Una proposta di matrimonio fra la folla durante un concerto a Parigi nel 2019 è il seme da cui è germogliato quello che Hval descrive come “la sua versione di un album pop”, spettacolo rivale codificato da anni di civiltà occidentale. Un evento del tutto ordinario è momento di conflitto per un’artista che si è interrogata così tanto sulla posizione che le donne hanno occupato in società.
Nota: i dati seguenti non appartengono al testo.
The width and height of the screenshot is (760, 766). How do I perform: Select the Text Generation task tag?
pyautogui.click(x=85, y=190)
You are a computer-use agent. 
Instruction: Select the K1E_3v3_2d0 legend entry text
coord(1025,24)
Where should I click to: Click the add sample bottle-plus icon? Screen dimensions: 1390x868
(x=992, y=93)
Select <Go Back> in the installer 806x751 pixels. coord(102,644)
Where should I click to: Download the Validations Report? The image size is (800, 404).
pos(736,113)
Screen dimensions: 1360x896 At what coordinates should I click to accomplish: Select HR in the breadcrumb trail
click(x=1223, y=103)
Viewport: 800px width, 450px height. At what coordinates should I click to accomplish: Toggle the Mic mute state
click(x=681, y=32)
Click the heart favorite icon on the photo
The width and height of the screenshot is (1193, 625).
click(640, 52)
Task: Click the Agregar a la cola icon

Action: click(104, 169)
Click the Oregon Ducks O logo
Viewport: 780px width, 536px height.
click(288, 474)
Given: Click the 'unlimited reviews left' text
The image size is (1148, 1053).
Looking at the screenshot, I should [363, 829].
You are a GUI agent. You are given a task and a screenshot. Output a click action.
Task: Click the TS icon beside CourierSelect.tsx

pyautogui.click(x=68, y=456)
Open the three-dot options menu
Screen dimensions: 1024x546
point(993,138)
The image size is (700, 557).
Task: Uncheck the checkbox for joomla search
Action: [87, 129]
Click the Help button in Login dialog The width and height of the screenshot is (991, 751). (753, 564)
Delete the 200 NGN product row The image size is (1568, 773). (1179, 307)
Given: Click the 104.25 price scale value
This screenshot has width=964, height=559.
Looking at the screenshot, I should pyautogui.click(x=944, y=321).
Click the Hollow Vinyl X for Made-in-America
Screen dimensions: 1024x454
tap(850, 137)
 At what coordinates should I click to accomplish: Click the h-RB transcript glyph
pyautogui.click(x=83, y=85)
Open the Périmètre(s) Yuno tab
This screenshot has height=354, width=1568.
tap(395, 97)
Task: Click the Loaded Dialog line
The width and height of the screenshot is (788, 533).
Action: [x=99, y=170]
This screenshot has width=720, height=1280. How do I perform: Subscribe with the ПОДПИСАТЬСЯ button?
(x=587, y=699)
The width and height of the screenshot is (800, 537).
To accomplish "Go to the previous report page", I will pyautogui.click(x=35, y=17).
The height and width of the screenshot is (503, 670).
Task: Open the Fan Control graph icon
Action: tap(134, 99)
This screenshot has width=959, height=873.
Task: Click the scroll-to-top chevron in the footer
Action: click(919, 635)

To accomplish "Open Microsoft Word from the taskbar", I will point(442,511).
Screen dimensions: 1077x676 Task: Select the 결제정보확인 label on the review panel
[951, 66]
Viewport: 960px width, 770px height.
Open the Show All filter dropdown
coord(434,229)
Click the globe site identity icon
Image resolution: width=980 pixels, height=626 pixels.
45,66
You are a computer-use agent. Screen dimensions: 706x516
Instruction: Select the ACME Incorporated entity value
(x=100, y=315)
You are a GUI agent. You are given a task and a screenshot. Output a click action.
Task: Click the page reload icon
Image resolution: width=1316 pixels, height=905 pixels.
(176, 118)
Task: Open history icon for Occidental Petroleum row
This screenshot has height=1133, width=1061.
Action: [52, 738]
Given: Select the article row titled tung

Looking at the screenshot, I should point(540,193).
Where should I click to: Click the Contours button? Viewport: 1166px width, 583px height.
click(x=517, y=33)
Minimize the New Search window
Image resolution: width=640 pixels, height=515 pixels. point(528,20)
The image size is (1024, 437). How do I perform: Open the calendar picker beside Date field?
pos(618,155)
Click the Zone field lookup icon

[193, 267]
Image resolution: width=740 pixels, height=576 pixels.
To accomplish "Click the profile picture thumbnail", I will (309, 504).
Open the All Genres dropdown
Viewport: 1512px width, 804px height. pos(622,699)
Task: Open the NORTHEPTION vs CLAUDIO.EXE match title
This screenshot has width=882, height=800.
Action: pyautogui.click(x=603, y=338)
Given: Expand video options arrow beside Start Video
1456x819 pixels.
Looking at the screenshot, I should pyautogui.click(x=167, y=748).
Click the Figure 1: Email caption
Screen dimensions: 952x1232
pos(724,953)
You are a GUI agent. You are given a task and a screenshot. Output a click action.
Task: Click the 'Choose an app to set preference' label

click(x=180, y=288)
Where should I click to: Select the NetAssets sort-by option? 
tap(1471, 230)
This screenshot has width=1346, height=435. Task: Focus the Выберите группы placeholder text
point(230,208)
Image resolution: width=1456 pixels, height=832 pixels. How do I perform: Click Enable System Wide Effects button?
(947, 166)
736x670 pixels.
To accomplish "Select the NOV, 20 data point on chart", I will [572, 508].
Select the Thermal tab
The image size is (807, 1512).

La convenzionalità di quel gesto diventa per lei turbante, e offre un ottimo punto di partenza per una riflessione vivida su cosa significa essere un’artista e centrare la propria identità su questo processo artistico stesso:
But in the year of love
I signed a deal with patriarchy
Now watch me step
Into the place where you can see me: look at mе
Ci troviamo di fronte a un altro lavoro di “pandemic art”, progetti artistici che sono nati o sono stati influenzati in modo significativo dalla pandemia e che tendono ad avere per forza di cose un approccio più riflessivo e solitario. In “Classic Objects”, l’interrogazione sul patriarcato matura e ingloba la produzione artistica, si ci chiede se questa non sia altro che un sofisticato ma inutile meccanismo con il quale si riveste il sé e se sia necessario ritornare alla materia grezza, per così dire. Ne deriva un album di storie semplici, anche se “semplici” è un aggettivo da prendere con le pinze, come ci ricorda giustamente Hval. Proprio come i suoi lavori precedenti, “Classic Objects” è un labirinto di riferimenti, che spaziano dalla filosofia francese, l’installazione danese “Prada Marfa” nel deserto texano, o la nota pellicola di Dreyer “La Passion de Jeanne d’Arc”. Eppure nel suo citazionismo riesce a rimanere molto concreto, ancorato in modo altrettanto forte al quotidiano. È un disco che danza fra il personale e il politico in melodie leggere e decise, che pensano ma soprattutto sentono. In tempi complessi, lo smarrimento della propria identità artistica ha come risposta un pop che è ordinario nel miglior modo possibile.